Obviously. And my opinion is lawns are expensive designer patches of dirt. Like a Rolls Royce or a Bentley. Really nice, and there's a whole industry surrounding them, and a whole lot of culture surrounding having one but ultimately problematic for society if everyone has to have one of their own. Which comes to the part where there are facts. A house with a lawn takes up more space than the exact same home without a lawn. Adding the lawn increases the footprint of a house which increases size and drops population density, which makes services more expensive because things are simply further apart. No one has to agree with my opinion that lawns are a luxury good, but it is very expensive for everyone to think they want one.
>which makes services more expensive because things are simply further apart
So does adding sewer, water and electricity too. And think of all the density we could get if could get rid of inner walls and stuff people together into one room per house? It doesn't make these items "luxury" for most people in the US though.
Having a large expansive lawn with rocky features, rare plants, water features, and fish, while being perfectly manicured attached to an estate is a way better lawn than a 12x20 green rectangle in the front of a suburban home's lot.
First, no one can force you or anyone else to live in a dense urban area. In fact, the denser the urban core the more less dense options right outside the city core for people such as yourself. Second, you are in the minority. Dense cities are dense for a reason: far from being anxiety-provoking, many people find urban areas very desirable place to live.
My wife and I bought a house a in the suburbs and both of us badly want to move back. So now know someone who left a dense city and wants to go back. Being able to walk places is a luxury we won't overlook again.
Suburbs are the worst of both worlds. Urban areas are super convenient, rural areas are super private, and suburban areas are typically neither.
I grew up in a city, and I am not a city person. I love living in the boonies (I live on an 80-acre farm surrounded by farms and forests that are even larger), and even so, I would rather live in a dense urban area than in the 'burbs.
I currently have a shorter commute to the local shops and supermarket (8 minutes) than many people have in the suburbs. It's hard to imagine giving up privacy for an even worse commute.
I left the city for the country and ended up clawing my way back in. Cities, especially dense, walkable ones, are wonderful. Better still if they remove cars.

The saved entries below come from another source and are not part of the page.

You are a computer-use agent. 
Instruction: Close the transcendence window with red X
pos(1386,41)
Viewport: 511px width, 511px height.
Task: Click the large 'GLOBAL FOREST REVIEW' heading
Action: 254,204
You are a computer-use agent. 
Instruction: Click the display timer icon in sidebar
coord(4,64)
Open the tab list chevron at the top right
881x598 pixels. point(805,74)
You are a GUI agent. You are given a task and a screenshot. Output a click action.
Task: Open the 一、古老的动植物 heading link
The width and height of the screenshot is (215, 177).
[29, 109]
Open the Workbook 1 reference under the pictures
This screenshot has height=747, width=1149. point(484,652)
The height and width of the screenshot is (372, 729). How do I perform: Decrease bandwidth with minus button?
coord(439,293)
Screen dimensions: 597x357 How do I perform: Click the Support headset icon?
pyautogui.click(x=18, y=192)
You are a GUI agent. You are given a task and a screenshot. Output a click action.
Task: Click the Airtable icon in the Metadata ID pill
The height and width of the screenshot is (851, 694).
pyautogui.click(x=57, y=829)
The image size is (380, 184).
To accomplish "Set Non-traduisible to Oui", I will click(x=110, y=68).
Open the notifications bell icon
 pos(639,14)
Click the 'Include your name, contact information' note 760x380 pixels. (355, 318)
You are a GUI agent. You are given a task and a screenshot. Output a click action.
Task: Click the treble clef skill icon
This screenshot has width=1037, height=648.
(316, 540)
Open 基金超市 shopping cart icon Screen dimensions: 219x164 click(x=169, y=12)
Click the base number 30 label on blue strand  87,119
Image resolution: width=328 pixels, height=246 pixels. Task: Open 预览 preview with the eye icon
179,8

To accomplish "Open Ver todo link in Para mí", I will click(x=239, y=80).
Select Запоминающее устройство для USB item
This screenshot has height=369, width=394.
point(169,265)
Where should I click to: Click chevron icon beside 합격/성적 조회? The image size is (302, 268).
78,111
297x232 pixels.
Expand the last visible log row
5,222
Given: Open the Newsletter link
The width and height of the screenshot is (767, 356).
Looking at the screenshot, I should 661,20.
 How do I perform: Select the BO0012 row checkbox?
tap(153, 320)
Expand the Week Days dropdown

> Everyone I know who left a dense city never wants to go back
Okay. I don't know who you know but it doesn't sound like the people that I know.
> And worse for the people who live there. I get anxiety just thinking of living in a dense city.
After having lived in some small towns, I get anxiety thinking about not living in a big city. Different strokes. As it turns out, most people in most countries do choose to live in cities.
Have you tried living in the dense cities like Mumbai, India or Manila, Philippines? It's quite clear that with population density, trash output also increases and is harder to manage. By experience, it's not a pleasant way to live or for the environment. It's a lot dirtier.
> Have you tried living in the dense cities like Mumbai, India or Manila, Philippines?
I've lived in Hong Kong, which is a similar order of density, and which I loved; it was a feeling of being vibrantly alive that's hard to duplicate in a more spread-out environment. Also spent a decent amount of time in Mumbai and enjoyed that - though I might not have if I were one of its poorer residents. Would it be worse than being poor in a village? Not sure.
> It's quite clear that with population density, trash output also increases and is harder to manage.
You're saying that 10 people per km2 produce more trash each than 5 people per km2? What's the mechanism at work there? I'd think denser cities means smaller houses and therefore less room for spurious stuff.
Higher density cities are the ecologically least damaging mode of housing and provide more of what makes cities great: more people doing interesting things, more opportunities for interactions, education, access to health care, etc.
Now there are plenty of people who don't want that, but then they don't want to be in an urban environment at all. So I'm not saying it's winning for every person. But on a continuum from ultra-rural to ultra dense I think a graph of "quality of life for residents-by-choice" would be a saddle curve. Less dense cities, and most suburbs (by the US definition) are neither fish nor fowl.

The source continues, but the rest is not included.